ACTIVITY =
Go through the material below and please tally the lines that hold the word "circle"; the number alone is the answer.
——————————
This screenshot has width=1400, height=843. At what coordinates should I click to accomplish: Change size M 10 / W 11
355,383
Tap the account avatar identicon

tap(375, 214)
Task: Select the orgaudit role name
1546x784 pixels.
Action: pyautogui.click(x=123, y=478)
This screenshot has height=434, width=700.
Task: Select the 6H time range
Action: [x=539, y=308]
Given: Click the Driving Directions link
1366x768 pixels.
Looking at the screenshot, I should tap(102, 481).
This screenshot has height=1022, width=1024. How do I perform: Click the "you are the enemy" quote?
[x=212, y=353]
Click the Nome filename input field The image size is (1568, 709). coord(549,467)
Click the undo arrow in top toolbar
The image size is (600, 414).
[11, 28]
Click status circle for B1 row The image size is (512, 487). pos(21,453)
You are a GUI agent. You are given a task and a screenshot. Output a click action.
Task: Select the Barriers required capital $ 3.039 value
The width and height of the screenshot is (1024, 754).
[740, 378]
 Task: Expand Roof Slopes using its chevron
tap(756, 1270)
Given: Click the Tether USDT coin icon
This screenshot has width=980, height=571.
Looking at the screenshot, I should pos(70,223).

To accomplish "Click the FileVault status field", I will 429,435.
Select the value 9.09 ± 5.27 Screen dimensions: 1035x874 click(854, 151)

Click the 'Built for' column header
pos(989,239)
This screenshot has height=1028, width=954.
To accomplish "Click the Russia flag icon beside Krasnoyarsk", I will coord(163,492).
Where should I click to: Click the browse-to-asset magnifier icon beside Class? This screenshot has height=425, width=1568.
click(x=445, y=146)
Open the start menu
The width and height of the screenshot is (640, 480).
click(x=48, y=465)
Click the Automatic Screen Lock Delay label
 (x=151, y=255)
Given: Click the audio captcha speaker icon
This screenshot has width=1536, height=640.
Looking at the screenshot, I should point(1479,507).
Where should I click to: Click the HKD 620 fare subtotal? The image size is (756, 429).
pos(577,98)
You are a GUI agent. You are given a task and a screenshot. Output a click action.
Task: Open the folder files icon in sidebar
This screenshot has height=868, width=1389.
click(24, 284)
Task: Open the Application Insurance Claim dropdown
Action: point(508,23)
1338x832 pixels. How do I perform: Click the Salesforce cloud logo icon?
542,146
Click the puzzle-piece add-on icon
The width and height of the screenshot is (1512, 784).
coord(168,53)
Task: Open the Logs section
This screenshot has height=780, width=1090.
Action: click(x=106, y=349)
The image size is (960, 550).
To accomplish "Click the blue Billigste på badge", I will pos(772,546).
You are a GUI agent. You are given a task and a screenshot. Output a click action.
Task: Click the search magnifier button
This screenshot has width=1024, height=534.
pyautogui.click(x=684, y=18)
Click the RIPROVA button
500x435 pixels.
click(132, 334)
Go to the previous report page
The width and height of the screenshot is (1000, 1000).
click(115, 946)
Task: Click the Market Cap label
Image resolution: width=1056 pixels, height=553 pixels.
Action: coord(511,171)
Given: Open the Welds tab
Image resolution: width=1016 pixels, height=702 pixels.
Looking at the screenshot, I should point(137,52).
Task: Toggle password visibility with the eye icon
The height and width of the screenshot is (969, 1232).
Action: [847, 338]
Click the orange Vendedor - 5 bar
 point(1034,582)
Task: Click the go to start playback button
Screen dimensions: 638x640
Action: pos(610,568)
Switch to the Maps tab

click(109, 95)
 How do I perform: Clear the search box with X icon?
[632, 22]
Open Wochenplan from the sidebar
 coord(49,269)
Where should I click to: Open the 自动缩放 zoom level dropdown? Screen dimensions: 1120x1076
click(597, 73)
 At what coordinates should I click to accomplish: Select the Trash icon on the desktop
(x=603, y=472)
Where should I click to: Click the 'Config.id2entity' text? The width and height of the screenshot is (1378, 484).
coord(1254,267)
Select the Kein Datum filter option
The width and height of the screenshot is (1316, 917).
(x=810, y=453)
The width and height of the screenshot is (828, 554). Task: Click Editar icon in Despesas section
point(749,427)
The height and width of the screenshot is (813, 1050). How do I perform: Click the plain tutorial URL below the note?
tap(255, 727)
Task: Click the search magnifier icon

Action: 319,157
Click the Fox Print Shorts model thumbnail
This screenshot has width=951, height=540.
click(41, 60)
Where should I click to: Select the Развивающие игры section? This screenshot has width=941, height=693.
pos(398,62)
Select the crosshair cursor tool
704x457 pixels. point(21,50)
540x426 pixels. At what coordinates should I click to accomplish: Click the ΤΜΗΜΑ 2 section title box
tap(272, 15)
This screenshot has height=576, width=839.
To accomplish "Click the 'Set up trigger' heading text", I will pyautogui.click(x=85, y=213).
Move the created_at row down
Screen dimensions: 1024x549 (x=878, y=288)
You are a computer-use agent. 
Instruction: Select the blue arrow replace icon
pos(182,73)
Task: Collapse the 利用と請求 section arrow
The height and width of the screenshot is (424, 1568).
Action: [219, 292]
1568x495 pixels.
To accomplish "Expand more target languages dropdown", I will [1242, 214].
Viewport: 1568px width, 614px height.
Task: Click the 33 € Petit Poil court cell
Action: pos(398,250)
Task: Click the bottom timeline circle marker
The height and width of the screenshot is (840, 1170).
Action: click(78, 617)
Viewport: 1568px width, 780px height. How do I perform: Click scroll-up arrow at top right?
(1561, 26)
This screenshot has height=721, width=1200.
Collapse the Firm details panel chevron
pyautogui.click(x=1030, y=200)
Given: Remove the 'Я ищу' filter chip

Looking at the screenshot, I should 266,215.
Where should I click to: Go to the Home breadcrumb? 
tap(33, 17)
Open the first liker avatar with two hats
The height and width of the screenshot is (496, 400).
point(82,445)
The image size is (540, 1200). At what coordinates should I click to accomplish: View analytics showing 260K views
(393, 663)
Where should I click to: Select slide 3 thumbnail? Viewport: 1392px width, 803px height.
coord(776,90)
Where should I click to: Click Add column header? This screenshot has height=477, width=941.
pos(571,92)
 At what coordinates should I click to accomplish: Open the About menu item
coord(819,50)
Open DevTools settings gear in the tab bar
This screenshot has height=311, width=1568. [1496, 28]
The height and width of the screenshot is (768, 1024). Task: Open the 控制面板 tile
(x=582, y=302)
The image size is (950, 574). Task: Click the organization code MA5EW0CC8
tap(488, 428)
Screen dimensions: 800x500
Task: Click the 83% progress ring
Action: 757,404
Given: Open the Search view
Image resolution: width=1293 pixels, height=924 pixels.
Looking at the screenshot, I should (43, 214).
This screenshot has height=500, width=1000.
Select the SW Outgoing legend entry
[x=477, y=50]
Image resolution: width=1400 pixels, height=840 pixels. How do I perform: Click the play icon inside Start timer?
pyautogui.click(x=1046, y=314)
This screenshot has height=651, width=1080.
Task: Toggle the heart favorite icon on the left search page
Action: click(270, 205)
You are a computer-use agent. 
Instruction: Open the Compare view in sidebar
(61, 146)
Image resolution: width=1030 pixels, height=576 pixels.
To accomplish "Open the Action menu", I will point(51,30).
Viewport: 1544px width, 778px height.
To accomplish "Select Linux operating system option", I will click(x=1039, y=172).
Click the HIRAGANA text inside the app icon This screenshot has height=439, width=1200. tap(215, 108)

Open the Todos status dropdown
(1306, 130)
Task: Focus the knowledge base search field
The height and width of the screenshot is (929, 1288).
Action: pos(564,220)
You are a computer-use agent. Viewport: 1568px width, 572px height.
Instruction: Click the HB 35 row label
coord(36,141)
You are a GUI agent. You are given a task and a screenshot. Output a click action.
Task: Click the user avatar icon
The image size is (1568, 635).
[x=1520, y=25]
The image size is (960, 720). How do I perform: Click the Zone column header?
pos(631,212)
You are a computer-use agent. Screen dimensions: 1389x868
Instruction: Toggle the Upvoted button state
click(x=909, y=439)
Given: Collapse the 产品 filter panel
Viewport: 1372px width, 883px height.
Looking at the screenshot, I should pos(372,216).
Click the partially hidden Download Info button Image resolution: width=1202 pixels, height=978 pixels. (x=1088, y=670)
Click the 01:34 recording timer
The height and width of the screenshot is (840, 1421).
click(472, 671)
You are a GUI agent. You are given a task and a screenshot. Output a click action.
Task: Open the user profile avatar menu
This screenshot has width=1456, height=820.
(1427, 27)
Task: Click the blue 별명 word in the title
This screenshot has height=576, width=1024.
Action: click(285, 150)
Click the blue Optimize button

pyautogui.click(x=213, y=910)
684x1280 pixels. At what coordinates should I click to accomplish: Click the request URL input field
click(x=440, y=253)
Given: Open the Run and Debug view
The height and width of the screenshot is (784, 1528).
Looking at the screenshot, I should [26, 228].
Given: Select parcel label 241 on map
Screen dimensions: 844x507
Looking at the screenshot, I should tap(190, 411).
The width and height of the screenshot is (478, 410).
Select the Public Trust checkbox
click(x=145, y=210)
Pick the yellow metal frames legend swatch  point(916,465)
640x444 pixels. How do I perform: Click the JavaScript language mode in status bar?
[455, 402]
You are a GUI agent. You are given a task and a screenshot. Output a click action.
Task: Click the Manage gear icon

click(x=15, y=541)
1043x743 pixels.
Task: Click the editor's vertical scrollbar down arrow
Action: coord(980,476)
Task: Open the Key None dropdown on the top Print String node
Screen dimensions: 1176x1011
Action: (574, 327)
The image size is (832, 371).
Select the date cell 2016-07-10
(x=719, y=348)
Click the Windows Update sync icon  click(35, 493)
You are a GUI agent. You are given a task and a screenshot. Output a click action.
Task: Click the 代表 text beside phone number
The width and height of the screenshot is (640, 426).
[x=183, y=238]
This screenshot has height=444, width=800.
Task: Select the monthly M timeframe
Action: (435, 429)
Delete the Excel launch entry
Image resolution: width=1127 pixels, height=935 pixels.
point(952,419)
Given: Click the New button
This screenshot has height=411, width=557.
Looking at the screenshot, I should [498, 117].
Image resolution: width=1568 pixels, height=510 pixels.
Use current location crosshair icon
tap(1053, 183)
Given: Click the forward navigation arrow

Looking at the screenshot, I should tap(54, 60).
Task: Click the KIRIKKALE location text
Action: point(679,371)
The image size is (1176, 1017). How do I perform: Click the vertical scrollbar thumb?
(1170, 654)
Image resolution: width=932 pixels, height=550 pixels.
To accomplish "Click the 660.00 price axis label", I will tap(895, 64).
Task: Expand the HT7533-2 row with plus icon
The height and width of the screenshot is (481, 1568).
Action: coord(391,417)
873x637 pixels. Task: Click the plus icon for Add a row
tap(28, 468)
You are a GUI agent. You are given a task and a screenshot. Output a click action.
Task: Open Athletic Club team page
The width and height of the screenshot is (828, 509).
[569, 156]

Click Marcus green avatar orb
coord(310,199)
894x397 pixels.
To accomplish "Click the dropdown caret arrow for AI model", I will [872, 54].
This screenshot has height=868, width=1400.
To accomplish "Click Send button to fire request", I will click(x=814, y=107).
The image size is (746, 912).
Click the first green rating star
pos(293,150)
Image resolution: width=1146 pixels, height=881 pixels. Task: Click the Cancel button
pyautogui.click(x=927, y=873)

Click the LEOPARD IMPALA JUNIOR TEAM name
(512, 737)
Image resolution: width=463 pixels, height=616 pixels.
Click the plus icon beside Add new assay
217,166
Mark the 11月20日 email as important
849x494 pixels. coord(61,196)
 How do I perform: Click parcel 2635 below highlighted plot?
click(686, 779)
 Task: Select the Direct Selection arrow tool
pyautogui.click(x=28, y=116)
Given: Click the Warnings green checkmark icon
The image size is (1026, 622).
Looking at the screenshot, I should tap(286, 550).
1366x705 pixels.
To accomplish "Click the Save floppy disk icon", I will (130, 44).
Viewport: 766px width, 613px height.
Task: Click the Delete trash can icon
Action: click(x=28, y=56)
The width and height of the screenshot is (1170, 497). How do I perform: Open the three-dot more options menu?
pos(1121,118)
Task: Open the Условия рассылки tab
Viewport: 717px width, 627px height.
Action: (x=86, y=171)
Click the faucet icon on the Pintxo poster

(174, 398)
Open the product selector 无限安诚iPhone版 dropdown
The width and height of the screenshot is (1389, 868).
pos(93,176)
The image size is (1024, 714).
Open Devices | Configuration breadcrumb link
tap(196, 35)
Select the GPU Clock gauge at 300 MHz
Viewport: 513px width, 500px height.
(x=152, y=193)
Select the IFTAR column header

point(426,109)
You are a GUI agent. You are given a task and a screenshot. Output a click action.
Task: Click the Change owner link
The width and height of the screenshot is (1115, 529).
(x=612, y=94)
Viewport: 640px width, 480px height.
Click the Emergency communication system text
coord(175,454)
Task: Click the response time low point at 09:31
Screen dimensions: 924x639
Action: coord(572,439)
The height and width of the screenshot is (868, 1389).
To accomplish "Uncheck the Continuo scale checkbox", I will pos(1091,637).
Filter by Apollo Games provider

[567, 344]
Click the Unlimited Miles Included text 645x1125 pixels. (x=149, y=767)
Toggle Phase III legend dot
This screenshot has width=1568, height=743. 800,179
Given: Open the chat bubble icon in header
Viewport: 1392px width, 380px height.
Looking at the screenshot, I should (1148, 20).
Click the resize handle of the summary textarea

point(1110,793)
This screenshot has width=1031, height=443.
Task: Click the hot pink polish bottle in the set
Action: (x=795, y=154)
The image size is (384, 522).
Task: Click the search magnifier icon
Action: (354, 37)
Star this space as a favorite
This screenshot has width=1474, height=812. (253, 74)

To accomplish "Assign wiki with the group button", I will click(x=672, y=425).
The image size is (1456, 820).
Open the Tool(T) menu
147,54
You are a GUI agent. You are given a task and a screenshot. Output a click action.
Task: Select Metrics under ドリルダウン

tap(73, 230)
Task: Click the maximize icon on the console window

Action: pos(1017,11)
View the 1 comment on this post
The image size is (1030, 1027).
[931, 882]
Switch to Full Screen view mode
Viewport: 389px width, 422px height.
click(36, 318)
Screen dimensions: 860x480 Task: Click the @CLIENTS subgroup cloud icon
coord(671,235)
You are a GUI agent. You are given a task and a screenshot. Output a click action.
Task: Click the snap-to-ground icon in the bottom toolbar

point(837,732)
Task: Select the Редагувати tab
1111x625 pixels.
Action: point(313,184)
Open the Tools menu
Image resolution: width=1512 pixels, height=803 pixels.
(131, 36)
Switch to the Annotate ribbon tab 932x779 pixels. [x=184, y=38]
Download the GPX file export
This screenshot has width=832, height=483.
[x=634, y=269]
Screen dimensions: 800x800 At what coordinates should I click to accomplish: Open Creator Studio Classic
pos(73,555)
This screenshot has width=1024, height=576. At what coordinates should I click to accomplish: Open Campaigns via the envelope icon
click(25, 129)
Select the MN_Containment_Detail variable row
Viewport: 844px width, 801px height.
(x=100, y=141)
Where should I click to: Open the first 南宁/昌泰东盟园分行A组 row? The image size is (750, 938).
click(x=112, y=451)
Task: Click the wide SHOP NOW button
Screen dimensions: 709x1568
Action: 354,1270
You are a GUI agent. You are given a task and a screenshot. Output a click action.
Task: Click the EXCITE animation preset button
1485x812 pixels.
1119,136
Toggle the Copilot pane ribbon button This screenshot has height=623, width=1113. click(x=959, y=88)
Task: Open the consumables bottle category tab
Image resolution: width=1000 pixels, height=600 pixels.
——————————
ANSWER SPACE =
2